One of the primary reasons we developed a wrapper for XTDB was to enable us to run an XTDB cluster in a Kubernetes environment. We wanted to simplify the setup process by allowing configuration through environment variables, rather than relying on external configuration files. This allowed us to easily manage XTDB’s configuration within Kubernetes and provided us with greater flexibility in managing our XTDB cluster.

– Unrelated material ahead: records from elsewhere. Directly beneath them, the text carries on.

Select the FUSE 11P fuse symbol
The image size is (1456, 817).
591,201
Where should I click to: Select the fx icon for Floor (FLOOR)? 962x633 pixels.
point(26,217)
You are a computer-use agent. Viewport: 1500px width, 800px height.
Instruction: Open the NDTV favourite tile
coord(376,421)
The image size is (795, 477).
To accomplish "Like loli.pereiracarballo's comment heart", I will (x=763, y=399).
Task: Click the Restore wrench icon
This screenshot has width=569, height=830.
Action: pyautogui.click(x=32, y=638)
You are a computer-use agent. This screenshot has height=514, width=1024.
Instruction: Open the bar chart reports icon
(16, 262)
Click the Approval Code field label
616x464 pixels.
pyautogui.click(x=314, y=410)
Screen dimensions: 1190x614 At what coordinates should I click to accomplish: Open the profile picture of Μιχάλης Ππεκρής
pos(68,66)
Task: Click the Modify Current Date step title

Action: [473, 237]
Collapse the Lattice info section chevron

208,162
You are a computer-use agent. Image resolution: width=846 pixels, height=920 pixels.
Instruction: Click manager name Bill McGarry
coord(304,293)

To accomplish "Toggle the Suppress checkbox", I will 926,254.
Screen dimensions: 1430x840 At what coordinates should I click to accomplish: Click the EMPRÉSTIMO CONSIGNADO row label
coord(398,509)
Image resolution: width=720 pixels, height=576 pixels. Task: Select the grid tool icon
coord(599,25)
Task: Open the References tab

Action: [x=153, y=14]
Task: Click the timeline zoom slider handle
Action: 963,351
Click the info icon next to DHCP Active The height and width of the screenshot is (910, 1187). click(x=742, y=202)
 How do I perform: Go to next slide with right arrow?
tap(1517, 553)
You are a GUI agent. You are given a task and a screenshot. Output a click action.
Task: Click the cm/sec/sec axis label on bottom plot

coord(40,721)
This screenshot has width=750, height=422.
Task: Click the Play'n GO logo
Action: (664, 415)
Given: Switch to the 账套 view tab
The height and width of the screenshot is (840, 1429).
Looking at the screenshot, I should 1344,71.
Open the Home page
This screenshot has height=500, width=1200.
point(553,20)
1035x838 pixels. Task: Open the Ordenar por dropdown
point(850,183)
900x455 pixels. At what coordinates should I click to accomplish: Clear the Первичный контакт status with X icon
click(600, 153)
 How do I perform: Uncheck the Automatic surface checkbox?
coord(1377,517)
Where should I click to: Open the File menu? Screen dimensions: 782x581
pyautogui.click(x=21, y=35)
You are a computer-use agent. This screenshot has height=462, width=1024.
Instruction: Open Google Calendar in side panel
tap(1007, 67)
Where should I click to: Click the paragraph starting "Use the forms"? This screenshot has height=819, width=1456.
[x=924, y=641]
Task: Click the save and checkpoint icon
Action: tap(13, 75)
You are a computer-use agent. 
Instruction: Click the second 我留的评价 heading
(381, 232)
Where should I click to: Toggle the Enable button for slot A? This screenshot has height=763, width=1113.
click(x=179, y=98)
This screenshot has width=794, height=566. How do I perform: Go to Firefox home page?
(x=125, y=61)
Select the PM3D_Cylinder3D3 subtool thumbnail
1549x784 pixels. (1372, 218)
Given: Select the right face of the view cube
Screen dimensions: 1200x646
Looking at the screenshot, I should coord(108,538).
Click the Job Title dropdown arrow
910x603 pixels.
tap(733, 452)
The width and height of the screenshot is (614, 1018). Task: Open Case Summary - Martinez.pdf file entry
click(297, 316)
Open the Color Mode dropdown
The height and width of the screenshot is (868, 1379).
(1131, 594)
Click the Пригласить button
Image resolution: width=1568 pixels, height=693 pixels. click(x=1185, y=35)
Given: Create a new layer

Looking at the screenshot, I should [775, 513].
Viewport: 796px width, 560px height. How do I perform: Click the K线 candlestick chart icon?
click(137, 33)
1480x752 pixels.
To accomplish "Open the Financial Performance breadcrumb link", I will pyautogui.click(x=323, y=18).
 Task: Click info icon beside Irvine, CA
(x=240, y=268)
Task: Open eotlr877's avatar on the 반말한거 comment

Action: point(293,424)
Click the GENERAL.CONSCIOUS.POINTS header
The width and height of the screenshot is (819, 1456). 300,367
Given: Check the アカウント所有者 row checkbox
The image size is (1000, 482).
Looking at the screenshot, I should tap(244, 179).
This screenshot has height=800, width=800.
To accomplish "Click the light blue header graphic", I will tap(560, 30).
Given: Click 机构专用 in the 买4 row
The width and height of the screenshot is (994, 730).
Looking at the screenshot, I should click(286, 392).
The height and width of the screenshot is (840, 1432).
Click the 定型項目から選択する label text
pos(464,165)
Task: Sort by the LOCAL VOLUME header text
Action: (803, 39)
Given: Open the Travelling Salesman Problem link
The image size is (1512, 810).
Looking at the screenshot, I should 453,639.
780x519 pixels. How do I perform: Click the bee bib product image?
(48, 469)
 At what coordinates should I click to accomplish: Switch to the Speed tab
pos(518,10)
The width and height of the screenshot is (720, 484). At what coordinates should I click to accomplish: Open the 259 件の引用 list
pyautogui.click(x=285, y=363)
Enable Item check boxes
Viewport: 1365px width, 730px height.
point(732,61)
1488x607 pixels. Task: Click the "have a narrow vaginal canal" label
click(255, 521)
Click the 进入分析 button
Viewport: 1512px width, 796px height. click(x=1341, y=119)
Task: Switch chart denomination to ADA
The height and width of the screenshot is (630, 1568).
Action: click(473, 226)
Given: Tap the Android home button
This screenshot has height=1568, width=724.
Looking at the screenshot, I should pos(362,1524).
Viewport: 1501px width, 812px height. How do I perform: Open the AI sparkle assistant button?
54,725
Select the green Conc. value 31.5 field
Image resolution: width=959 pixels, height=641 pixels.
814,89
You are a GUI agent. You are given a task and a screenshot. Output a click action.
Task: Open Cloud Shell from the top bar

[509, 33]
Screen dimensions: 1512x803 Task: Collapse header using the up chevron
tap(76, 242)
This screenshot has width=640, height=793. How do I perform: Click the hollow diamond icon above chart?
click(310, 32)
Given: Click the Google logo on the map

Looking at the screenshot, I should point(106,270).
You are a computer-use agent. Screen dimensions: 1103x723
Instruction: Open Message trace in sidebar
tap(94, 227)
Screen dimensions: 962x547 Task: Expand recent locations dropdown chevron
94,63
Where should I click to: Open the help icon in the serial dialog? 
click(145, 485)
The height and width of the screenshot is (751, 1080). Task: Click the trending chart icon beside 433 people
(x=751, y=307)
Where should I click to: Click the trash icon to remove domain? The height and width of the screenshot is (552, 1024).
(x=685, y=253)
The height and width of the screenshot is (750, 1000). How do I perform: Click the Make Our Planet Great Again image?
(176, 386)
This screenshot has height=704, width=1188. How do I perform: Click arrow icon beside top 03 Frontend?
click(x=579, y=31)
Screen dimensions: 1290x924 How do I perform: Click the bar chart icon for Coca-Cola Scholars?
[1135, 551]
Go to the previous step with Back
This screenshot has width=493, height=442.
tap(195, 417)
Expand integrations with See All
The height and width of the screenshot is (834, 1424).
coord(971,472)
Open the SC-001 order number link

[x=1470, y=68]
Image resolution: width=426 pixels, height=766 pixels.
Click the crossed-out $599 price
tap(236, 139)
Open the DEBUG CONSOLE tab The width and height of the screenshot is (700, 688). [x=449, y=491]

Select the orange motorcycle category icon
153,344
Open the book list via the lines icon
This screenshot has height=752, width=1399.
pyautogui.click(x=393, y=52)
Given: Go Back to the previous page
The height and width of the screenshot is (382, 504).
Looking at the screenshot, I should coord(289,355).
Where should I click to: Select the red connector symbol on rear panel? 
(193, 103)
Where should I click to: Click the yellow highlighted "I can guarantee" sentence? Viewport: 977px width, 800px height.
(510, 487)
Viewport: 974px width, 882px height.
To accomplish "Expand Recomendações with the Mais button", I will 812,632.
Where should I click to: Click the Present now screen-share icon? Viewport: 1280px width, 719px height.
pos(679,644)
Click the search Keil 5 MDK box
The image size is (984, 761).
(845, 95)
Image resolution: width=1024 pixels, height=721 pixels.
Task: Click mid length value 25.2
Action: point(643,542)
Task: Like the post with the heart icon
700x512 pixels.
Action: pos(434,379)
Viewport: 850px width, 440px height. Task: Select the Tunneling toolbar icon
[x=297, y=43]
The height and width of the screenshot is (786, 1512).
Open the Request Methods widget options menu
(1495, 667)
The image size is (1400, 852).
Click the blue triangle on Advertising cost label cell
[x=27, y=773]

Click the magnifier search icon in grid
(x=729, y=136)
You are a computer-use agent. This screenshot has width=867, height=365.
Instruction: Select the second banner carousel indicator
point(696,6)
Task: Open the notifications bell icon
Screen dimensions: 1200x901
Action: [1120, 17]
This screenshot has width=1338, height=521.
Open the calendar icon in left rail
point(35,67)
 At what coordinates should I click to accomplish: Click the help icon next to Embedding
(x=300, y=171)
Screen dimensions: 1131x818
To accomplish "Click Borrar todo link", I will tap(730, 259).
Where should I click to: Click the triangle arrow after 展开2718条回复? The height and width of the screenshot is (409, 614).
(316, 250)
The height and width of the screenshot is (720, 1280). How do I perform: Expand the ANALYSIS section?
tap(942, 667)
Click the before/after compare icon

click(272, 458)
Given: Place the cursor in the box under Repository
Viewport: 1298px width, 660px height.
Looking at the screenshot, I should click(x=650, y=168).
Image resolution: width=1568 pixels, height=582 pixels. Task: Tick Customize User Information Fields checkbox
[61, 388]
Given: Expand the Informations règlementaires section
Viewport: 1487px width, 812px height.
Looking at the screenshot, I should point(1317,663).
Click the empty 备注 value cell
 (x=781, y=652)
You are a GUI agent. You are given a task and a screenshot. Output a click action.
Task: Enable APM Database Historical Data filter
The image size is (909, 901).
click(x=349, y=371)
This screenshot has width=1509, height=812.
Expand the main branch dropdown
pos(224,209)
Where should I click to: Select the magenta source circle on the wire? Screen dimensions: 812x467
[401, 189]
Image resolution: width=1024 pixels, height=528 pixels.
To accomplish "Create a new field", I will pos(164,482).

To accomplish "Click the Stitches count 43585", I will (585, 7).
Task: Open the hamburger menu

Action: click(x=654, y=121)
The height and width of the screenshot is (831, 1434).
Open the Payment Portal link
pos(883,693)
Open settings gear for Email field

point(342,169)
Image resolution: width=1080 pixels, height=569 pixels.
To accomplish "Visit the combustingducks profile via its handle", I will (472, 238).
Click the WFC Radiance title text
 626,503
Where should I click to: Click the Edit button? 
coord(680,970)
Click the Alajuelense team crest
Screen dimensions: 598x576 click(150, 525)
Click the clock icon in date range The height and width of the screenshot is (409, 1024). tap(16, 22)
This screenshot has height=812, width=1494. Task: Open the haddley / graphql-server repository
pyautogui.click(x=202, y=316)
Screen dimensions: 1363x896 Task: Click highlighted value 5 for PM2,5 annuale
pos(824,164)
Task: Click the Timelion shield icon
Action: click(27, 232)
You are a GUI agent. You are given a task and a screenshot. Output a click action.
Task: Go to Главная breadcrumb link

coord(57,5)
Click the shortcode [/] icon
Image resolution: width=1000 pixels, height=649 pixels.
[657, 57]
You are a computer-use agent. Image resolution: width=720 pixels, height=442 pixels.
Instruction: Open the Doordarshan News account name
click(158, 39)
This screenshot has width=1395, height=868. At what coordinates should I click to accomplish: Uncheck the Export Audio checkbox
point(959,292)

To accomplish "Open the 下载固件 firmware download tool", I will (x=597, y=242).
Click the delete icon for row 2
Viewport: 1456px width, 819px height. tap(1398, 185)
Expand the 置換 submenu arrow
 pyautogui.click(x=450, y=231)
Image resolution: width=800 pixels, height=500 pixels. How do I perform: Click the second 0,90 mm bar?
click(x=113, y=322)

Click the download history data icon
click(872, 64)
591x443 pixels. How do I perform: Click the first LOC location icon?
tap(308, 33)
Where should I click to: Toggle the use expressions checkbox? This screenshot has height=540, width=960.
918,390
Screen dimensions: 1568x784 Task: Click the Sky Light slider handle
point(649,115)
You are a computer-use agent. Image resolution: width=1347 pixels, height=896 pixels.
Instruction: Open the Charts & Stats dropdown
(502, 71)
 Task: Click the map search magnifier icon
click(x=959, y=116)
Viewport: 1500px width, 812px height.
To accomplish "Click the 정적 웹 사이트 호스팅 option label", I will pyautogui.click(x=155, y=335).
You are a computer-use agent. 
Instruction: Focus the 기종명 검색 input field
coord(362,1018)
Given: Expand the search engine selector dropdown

We’ve created a xtdb.clj file that is the entry point to the database wrapper and which also has all the required configuration there:

    (def db-spec
      {:host (System/getenv "POSTGRES_HOST")
       :port (System/getenv "POSTGRES_PORT")
       :dbname (System/getenv "POSTGRES_DB")
       :user (System/getenv "POSTGRES_USER")
       :password (System/getenv "POSTGRES_PASSWORD")})

    (def config
      {:xtdb.http-server/server {:port 3000
                                 :jwks (System/getenv "XTDB_JWKS")} ; auth
       :xtdb.rocksdb/block-cache {:xtdb/module 'xtdb.rocksdb/->lru-block-cache
                                  :cache-size (* 1024 1024 1024)} ; RocksDB cache size
       :xtdb/index-store {:kv-store {:xtdb/module 'xtdb.rocksdb/->kv-store
                                     :db-dir "/tmp/xtdb/indexes"
                                     :checkpointer checkpoint-config
                                     :block-cache :xtdb.rocksdb/block-cache
                                     :metrics {:xtdb/module 'xtdb.rocksdb.metrics/->metrics}}}
       :xtdb.jdbc/connection-pool {:dialect {:xtdb/module 'xtdb.jdbc.psql/->dialect}
                                   :pool-opts {:maximumPoolSize 10}
                                   :db-spec db-spec}
       :xtdb/tx-log {:xtdb/module 'xtdb.jdbc/->tx-log
                     :connection-pool :xtdb.jdbc/connection-pool}
       :xtdb/document-store {:xtdb/module 'xtdb.jdbc/->document-store
                             :connection-pool :xtdb.jdbc/connection-pool}})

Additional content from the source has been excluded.